Key Legal Propositions

  1. For income tax purposes, the assessee is entitled to value closing stock at cost price or market value, whichever is lower, consistent with ordinary principles of commercial accounting.
  2. The method of accounting regularly employed by an assessee for computing income, including the method of valuing closing stock, must be accepted by income-tax authorities unless it prevents proper deduction of income, profits, and gains as per Section 13 of the Indian Income-tax Act.
  3. The burden of proving that there has been a change in the assessee's regular method of accounting lies with the Income-tax Department.
  4. Consistency in the method of stock valuation adopted from year to year is essential to ensure proper computation of profits and losses.

Judgment Summary Background: The assessee, a wholesale cloth business firm, reported a net loss for the accounting year after valuing its closing stock at the market rate (Rs. 1,64,191), which was significantly lower than its cost price (Rs. 2,27,913). The Income-tax Officer deemed this a departure from the assessee's previous practice of valuing stock at cost price and added back the difference of Rs. 63,722, a decision upheld by the Appellate Assistant Commissioner and the Tribunal. The assessee contended that its usual method was to value stock at the lower of cost or market price and that textile control restrictions in June 1943 had caused an appreciable fall in market prices. However, the Tribunal found that the assessee failed to prove it had consistently followed the "lower of cost or market" practice in prior years, noting a departure from the previously followed cost-price valuation. Consequently, a question was referred to the High Court under Section 66(2) of the Indian Income-tax Act: "Whether on the facts and in the circumstances of this case, the assessee was entitled to value his closing stock at market rate?"

Held: A. On Assessee's Entitlement to Value Closing Stock at Market Rate: Majority View: The Court held that the assessee was entitled to value its closing stock at the market rate. The Court reiterated the well-established commercial accounting principle that an assessee is entitled to value closing stock at cost price or market value, whichever is lower. This practice, though not statutory, is a concession rooted in general accountancy practice, allowing traders to spread out potential losses rather than anticipating profits. It was emphasized that a proper profit and loss account necessitates considering opening and closing stocks, with the closing stock value of one year becoming the opening stock value of the next.
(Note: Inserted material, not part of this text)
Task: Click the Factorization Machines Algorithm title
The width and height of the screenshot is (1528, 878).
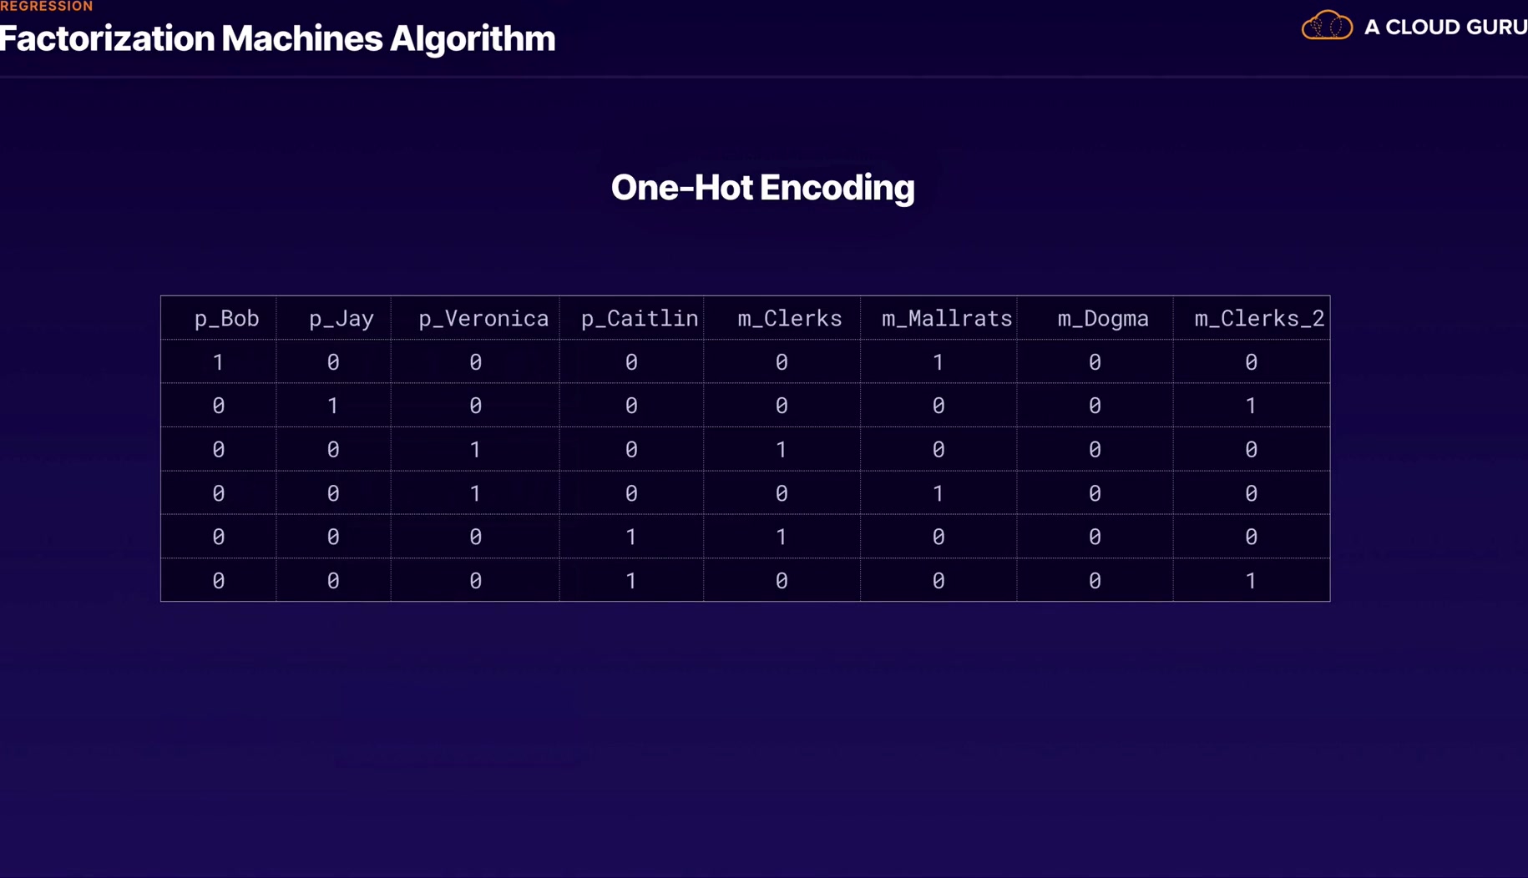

While acknowledging that the assessee failed to substantiate its claim of always valuing stock at the lower of cost or market price, the Court critically noted that the Income-tax Department had also failed to establish that the assessee had consistently valued its stock at cost price even when the market price was lower in previous years. The Court clarified that the "method of accounting" under Section 13 of the Indian Income-tax Act includes the method of valuing closing stock. The burden of proving a change in the assessee's regular method of accounting lay squarely with the Department. In the absence of evidence demonstrating that the assessee had regularly valued its stock at cost price even when market price was lower in past years, or that market price was indeed lower in those years, the Court concluded that valuing stock at the lower market price in the accounting year in question did not constitute a change in the assessee's regular method of accounting. Therefore, the Income-tax Officer's addition was unwarranted. Dissenting View: Not applicable.

Decision: The High Court answered the referred question in the affirmative, holding that the assessee was entitled to value its closing stock at the market rate under the facts and circumstances of the case.


Additional Required Fields

Keywords: Income-tax, Closing Stock, Market Value, Cost Price, Method of Accounting, Section 13 Indian Income-tax Act, Burden of Proof, Commercial Accounting Principles, Profit and Loss Account, Stock Valuation, Unrealised Loss, Consistency, Accounting Practice, Income-tax Officer.

Case Type: Reference under Section 66(2) of the Indian Income-tax Act.

Sections and Acts Mentioned: Indian Income-tax Act, Section 13, Section 66(2).